### [EXTRACTED INFORMATION]
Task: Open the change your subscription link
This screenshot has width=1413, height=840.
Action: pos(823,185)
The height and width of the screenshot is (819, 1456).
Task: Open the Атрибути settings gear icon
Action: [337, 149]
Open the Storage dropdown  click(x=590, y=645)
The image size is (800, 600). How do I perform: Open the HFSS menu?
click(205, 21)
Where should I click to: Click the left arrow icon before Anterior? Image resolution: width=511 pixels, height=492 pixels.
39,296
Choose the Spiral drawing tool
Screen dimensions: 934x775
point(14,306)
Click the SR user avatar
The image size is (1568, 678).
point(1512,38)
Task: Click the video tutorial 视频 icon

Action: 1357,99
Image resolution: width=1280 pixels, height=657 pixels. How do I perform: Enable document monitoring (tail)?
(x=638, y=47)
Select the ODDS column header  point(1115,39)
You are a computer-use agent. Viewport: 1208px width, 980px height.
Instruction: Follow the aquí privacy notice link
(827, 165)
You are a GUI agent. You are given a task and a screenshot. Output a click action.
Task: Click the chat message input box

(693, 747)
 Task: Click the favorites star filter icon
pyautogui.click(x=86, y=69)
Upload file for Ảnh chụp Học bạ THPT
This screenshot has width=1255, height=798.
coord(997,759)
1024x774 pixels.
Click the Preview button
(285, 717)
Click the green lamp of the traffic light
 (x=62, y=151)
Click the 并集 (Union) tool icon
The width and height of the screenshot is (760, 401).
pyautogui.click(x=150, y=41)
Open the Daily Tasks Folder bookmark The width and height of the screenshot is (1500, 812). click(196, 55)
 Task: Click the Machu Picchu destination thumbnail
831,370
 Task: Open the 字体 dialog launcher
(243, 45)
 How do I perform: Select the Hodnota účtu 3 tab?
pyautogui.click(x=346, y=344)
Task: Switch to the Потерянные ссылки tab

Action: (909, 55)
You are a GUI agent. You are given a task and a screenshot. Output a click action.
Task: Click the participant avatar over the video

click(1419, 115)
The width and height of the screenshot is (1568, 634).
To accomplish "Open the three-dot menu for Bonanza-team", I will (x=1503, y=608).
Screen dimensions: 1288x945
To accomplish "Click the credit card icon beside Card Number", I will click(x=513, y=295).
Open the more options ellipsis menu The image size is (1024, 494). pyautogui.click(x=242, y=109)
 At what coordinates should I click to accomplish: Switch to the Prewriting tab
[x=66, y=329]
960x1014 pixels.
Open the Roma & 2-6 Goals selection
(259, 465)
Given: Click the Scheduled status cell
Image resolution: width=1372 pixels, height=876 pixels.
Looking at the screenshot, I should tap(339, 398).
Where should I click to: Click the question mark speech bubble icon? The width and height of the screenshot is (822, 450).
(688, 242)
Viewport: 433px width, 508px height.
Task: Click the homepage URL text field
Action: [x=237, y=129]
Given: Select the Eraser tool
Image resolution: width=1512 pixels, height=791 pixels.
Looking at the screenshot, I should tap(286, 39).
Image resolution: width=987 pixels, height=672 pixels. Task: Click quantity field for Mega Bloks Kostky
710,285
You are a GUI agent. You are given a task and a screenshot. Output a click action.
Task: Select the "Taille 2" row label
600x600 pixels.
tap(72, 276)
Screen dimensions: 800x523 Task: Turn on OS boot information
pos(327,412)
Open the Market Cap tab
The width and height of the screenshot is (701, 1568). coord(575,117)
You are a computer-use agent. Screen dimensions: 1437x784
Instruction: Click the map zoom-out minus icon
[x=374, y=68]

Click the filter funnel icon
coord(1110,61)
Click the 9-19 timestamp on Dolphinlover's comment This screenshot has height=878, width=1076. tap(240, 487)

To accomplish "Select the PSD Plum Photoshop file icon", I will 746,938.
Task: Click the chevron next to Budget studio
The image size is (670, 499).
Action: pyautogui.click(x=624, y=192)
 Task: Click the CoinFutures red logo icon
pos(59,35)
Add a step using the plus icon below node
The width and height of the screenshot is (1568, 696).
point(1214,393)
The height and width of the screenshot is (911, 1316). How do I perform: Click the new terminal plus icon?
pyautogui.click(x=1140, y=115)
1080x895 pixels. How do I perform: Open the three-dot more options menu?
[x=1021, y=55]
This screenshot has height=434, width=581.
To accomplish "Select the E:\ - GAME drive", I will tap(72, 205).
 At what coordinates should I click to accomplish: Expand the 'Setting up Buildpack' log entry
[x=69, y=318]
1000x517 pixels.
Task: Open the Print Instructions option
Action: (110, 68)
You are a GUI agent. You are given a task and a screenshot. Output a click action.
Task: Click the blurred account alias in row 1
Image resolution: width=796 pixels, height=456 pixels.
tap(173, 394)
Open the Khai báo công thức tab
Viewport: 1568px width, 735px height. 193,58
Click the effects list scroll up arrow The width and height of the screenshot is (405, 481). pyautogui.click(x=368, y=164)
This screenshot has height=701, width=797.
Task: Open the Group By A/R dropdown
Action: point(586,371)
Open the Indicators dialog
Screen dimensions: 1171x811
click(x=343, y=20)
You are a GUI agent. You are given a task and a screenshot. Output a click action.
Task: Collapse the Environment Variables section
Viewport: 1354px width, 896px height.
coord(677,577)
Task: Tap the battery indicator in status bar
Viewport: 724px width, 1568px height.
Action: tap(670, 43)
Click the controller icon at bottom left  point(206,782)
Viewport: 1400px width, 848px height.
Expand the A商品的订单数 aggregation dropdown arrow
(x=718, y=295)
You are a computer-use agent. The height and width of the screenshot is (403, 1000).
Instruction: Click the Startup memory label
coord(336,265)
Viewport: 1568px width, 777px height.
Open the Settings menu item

### [TASK TO COMPLETE]
Swap "Spiral" for "Ellipse" in the records from their first line through the line containing "Select the ODDS", and give those lines again with nothing else altered.

### [EXERCISE OUTPUT]
Task: Open the change your subscription link
This screenshot has width=1413, height=840.
Action: pos(823,185)
The height and width of the screenshot is (819, 1456).
Task: Open the Атрибути settings gear icon
Action: [337, 149]
Open the Storage dropdown  click(x=590, y=645)
The image size is (800, 600). How do I perform: Open the HFSS menu?
click(205, 21)
Where should I click to: Click the left arrow icon before Anterior? Image resolution: width=511 pixels, height=492 pixels.
39,296
Choose the Ellipse drawing tool
Screen dimensions: 934x775
point(14,306)
Click the SR user avatar
The image size is (1568, 678).
point(1512,38)
Task: Click the video tutorial 视频 icon

Action: 1357,99
Image resolution: width=1280 pixels, height=657 pixels. How do I perform: Enable document monitoring (tail)?
(x=638, y=47)
Select the ODDS column header  point(1115,39)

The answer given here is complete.